* ACTIVITY
Set down all of the data again, character for character.

* EXCERPTED DATA
----

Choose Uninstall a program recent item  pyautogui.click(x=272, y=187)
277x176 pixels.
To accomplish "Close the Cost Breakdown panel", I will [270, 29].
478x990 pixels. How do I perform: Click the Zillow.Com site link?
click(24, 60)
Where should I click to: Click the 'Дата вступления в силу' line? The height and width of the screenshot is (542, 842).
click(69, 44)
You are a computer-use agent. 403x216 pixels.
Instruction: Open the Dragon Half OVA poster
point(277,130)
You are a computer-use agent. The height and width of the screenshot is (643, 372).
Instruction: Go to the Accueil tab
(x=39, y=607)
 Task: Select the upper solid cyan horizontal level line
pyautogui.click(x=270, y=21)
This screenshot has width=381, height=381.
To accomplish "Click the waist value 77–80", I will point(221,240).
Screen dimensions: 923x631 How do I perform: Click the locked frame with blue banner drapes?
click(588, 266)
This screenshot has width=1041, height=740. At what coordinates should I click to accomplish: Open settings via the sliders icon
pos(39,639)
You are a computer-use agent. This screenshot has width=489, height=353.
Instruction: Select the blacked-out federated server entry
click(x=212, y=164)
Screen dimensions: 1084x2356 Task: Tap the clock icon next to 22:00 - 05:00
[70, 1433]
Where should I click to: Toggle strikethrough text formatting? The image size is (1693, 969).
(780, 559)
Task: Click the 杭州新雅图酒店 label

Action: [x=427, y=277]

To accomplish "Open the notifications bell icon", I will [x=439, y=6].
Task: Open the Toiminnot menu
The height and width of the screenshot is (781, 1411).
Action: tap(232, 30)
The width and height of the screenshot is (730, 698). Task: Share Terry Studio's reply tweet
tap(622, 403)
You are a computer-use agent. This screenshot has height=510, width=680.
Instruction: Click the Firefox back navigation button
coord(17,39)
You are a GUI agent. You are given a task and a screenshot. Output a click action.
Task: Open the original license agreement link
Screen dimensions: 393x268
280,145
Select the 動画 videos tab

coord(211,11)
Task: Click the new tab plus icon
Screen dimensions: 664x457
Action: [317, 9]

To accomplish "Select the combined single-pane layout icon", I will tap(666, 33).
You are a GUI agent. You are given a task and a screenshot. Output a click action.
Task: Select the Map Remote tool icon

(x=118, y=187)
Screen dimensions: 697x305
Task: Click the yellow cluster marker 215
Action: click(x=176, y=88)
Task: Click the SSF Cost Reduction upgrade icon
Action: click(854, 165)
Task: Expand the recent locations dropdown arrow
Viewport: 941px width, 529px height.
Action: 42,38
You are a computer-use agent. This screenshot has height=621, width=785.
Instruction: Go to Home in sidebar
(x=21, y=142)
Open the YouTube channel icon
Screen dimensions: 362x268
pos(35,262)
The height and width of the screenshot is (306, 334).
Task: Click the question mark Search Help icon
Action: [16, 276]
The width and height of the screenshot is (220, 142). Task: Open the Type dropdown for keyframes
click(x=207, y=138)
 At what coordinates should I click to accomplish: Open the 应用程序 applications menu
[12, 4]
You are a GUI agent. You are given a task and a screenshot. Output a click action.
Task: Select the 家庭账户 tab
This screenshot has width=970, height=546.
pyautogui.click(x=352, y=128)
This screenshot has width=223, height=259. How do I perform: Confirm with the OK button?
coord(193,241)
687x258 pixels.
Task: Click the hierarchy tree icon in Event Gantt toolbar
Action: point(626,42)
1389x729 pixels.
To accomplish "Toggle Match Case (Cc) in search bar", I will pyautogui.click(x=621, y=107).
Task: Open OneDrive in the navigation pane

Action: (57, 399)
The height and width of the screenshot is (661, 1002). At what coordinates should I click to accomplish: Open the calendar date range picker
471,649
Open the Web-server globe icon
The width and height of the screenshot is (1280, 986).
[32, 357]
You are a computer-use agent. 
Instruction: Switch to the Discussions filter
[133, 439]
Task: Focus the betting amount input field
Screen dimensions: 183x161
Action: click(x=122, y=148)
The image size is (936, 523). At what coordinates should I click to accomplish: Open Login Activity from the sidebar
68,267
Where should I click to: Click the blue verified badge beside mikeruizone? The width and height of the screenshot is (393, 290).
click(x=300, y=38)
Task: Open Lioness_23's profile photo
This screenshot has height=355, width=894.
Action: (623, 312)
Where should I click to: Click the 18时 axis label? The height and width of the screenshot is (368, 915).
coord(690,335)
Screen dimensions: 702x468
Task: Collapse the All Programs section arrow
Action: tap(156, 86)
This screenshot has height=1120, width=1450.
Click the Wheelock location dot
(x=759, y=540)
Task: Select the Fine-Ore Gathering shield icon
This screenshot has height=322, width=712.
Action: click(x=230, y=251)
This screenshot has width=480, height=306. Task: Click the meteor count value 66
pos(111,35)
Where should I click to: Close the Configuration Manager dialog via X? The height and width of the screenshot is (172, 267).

----

* WRITTEN SOLUTION
Choose Uninstall a program recent item  pyautogui.click(x=272, y=187)
277x176 pixels.
To accomplish "Close the Cost Breakdown panel", I will [270, 29].
478x990 pixels. How do I perform: Click the Zillow.Com site link?
click(24, 60)
Where should I click to: Click the 'Дата вступления в силу' line? The height and width of the screenshot is (542, 842).
click(69, 44)
You are a computer-use agent. 403x216 pixels.
Instruction: Open the Dragon Half OVA poster
point(277,130)
You are a computer-use agent. The height and width of the screenshot is (643, 372).
Instruction: Go to the Accueil tab
(x=39, y=607)
 Task: Select the upper solid cyan horizontal level line
pyautogui.click(x=270, y=21)
This screenshot has width=381, height=381.
To accomplish "Click the waist value 77–80", I will point(221,240).
Screen dimensions: 923x631 How do I perform: Click the locked frame with blue banner drapes?
click(588, 266)
This screenshot has width=1041, height=740. At what coordinates should I click to accomplish: Open settings via the sliders icon
pos(39,639)
You are a computer-use agent. This screenshot has width=489, height=353.
Instruction: Select the blacked-out federated server entry
click(x=212, y=164)
Screen dimensions: 1084x2356 Task: Tap the clock icon next to 22:00 - 05:00
[70, 1433]
Where should I click to: Toggle strikethrough text formatting? The image size is (1693, 969).
(780, 559)
Task: Click the 杭州新雅图酒店 label

Action: [x=427, y=277]

To accomplish "Open the notifications bell icon", I will [x=439, y=6].
Task: Open the Toiminnot menu
The height and width of the screenshot is (781, 1411).
Action: tap(232, 30)
The width and height of the screenshot is (730, 698). Task: Share Terry Studio's reply tweet
tap(622, 403)
You are a computer-use agent. This screenshot has height=510, width=680.
Instruction: Click the Firefox back navigation button
coord(17,39)
You are a GUI agent. You are given a task and a screenshot. Output a click action.
Task: Open the original license agreement link
Screen dimensions: 393x268
280,145
Select the 動画 videos tab

coord(211,11)
Task: Click the new tab plus icon
Screen dimensions: 664x457
Action: [317, 9]

To accomplish "Select the combined single-pane layout icon", I will tap(666, 33).
You are a GUI agent. You are given a task and a screenshot. Output a click action.
Task: Select the Map Remote tool icon

(x=118, y=187)
Screen dimensions: 697x305
Task: Click the yellow cluster marker 215
Action: click(x=176, y=88)
Task: Click the SSF Cost Reduction upgrade icon
Action: click(854, 165)
Task: Expand the recent locations dropdown arrow
Viewport: 941px width, 529px height.
Action: 42,38
You are a computer-use agent. This screenshot has height=621, width=785.
Instruction: Go to Home in sidebar
(x=21, y=142)
Open the YouTube channel icon
Screen dimensions: 362x268
pos(35,262)
The height and width of the screenshot is (306, 334).
Task: Click the question mark Search Help icon
Action: [16, 276]
The width and height of the screenshot is (220, 142). Task: Open the Type dropdown for keyframes
click(x=207, y=138)
 At what coordinates should I click to accomplish: Open the 应用程序 applications menu
[12, 4]
You are a GUI agent. You are given a task and a screenshot. Output a click action.
Task: Select the 家庭账户 tab
This screenshot has width=970, height=546.
pyautogui.click(x=352, y=128)
This screenshot has width=223, height=259. How do I perform: Confirm with the OK button?
coord(193,241)
687x258 pixels.
Task: Click the hierarchy tree icon in Event Gantt toolbar
Action: point(626,42)
1389x729 pixels.
To accomplish "Toggle Match Case (Cc) in search bar", I will pyautogui.click(x=621, y=107).
Task: Open OneDrive in the navigation pane

Action: (57, 399)
The height and width of the screenshot is (661, 1002). At what coordinates should I click to accomplish: Open the calendar date range picker
471,649
Open the Web-server globe icon
The width and height of the screenshot is (1280, 986).
[32, 357]
You are a computer-use agent. 
Instruction: Switch to the Discussions filter
[133, 439]
Task: Focus the betting amount input field
Screen dimensions: 183x161
Action: click(x=122, y=148)
The image size is (936, 523). At what coordinates should I click to accomplish: Open Login Activity from the sidebar
68,267
Where should I click to: Click the blue verified badge beside mikeruizone? The width and height of the screenshot is (393, 290).
click(x=300, y=38)
Task: Open Lioness_23's profile photo
This screenshot has height=355, width=894.
Action: (623, 312)
Where should I click to: Click the 18时 axis label? The height and width of the screenshot is (368, 915).
coord(690,335)
Screen dimensions: 702x468
Task: Collapse the All Programs section arrow
Action: tap(156, 86)
This screenshot has height=1120, width=1450.
Click the Wheelock location dot
(x=759, y=540)
Task: Select the Fine-Ore Gathering shield icon
This screenshot has height=322, width=712.
Action: click(x=230, y=251)
This screenshot has width=480, height=306. Task: Click the meteor count value 66
pos(111,35)
Where should I click to: Close the Configuration Manager dialog via X? The height and width of the screenshot is (172, 267).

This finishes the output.